Return each line of the listing that follows in which the string "heart" can be found.

══════════════════════════════

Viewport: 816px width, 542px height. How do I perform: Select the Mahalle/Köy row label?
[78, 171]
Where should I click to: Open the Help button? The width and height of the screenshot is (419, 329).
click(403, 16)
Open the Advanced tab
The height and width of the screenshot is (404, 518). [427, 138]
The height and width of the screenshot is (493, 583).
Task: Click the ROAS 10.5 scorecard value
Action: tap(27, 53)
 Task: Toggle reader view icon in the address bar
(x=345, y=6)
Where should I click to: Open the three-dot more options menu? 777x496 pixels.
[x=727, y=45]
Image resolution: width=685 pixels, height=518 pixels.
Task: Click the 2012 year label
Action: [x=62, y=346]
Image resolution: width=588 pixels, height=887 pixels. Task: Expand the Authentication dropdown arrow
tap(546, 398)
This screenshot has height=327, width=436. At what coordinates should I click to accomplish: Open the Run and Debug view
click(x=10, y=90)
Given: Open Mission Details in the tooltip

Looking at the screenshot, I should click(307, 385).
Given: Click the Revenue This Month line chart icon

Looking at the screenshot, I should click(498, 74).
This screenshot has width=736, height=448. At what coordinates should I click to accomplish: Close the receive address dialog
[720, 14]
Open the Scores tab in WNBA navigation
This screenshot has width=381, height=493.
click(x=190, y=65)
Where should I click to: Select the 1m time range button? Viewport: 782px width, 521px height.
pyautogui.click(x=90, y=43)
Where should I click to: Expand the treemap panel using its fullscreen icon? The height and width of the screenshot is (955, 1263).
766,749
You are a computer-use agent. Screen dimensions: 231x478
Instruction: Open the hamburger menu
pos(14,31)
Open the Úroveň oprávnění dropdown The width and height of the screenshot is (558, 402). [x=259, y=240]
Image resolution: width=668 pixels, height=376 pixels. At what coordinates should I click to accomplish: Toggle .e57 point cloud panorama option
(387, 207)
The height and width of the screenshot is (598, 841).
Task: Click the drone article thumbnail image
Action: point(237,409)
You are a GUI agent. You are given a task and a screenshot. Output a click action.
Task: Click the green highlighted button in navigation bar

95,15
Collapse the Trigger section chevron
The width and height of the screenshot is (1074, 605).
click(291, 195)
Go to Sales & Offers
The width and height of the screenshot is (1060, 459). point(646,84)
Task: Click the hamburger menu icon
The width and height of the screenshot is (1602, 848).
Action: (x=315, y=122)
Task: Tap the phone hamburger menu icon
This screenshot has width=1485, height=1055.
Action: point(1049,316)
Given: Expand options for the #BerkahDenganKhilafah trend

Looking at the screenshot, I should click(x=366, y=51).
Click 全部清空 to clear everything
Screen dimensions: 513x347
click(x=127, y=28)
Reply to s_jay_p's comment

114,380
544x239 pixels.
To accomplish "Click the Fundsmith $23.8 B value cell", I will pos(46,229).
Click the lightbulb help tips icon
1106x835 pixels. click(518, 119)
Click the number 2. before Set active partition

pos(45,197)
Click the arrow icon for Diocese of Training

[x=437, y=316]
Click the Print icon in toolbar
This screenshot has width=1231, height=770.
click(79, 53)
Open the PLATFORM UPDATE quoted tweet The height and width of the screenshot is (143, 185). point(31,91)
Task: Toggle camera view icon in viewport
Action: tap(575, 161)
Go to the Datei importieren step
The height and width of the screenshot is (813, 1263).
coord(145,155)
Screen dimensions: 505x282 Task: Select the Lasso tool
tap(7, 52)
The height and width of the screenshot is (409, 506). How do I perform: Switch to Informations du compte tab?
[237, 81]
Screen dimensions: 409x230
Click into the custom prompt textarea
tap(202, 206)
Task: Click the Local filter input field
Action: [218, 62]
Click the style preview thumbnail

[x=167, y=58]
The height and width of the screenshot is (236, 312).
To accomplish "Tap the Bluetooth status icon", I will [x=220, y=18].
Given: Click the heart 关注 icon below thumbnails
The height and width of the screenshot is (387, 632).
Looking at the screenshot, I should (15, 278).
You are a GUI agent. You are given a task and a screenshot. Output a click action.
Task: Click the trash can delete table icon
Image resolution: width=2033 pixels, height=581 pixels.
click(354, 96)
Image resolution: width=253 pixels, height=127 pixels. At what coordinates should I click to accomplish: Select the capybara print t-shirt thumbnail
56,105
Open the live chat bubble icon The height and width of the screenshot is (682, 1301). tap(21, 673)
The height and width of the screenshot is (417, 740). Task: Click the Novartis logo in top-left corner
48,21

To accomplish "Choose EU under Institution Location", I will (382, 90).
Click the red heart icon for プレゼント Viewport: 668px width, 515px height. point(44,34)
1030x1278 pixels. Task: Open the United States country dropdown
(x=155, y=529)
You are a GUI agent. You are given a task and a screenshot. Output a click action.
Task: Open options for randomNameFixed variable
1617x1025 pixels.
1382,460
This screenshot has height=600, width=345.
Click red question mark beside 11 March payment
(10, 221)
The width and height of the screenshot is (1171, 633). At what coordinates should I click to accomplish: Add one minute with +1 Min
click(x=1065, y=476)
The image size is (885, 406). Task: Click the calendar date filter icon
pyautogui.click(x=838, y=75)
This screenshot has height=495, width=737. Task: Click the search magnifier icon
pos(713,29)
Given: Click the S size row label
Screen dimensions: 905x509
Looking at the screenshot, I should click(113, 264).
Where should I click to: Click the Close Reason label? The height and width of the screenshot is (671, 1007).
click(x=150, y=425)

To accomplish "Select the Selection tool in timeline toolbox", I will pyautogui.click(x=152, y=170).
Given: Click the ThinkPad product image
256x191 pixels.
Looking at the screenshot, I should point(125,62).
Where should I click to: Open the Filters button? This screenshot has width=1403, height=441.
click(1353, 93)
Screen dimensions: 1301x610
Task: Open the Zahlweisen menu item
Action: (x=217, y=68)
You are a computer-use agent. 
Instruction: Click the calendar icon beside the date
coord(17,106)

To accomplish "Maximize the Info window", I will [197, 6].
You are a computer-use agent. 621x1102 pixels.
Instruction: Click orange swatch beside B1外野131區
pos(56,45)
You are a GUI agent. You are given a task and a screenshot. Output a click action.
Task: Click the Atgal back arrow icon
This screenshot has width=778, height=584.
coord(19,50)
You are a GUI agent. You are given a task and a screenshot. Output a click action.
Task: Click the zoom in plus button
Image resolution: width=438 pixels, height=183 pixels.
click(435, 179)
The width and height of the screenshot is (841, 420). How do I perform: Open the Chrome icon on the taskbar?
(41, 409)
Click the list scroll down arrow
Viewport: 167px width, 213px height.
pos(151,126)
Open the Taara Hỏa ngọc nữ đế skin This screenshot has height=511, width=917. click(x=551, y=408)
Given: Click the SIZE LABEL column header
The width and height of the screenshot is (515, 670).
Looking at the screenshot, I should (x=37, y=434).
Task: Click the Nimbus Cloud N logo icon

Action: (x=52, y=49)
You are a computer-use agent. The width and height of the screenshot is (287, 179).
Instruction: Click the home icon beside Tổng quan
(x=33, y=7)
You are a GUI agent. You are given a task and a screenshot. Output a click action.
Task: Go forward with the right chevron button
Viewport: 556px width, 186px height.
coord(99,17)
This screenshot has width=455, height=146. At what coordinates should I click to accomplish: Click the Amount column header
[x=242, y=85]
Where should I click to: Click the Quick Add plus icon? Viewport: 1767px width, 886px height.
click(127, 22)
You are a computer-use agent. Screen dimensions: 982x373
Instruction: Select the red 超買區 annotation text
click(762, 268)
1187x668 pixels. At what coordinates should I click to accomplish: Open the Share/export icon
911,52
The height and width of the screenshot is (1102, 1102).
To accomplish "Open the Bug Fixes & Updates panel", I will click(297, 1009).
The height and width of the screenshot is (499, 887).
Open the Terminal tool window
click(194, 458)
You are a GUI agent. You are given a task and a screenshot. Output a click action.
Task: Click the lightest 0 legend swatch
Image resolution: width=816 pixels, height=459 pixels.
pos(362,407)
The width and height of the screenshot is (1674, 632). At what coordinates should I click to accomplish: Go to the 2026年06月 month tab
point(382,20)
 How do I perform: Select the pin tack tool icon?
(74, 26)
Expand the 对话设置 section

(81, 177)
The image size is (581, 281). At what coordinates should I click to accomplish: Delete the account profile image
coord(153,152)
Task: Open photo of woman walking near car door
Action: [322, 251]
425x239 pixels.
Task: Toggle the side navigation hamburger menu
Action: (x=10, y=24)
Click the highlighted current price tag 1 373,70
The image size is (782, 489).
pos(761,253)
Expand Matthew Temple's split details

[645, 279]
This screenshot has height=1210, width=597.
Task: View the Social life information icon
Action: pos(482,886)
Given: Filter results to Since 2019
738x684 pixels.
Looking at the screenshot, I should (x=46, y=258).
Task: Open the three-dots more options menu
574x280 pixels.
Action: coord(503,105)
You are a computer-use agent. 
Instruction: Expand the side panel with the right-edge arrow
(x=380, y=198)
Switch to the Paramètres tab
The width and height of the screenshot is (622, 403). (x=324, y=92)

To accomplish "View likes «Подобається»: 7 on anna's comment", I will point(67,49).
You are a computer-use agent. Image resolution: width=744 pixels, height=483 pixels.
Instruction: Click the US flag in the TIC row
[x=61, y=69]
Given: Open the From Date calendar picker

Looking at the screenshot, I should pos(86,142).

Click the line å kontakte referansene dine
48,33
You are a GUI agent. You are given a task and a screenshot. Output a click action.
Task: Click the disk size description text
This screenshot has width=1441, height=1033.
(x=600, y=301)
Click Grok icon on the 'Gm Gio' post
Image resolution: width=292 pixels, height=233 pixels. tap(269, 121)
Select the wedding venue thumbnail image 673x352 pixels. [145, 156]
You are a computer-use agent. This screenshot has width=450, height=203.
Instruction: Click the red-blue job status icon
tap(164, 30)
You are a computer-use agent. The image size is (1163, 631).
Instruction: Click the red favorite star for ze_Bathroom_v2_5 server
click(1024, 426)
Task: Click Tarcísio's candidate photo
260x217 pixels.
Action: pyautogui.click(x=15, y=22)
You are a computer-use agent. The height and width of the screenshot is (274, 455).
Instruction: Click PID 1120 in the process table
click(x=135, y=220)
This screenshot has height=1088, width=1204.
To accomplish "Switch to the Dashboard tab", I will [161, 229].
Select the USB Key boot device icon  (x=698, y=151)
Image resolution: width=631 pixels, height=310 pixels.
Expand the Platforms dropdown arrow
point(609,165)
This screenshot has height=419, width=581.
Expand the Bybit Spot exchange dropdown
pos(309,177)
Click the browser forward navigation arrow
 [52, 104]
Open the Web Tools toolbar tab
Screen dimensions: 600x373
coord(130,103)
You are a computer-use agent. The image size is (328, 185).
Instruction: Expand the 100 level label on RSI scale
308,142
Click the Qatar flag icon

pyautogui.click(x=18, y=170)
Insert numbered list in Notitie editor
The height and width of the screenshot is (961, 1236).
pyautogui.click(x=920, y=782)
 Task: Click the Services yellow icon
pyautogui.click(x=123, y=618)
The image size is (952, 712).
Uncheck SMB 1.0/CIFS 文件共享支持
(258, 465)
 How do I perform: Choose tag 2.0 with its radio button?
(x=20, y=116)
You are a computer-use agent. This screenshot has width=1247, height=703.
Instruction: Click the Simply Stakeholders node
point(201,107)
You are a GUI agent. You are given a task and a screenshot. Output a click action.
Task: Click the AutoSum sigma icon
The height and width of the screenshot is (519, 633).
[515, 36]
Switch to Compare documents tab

══════════════════════════════

Response for this exercise –
Given: Click the heart 关注 icon below thumbnails
Click the red heart icon for プレゼント Viewport: 668px width, 515px height. point(44,34)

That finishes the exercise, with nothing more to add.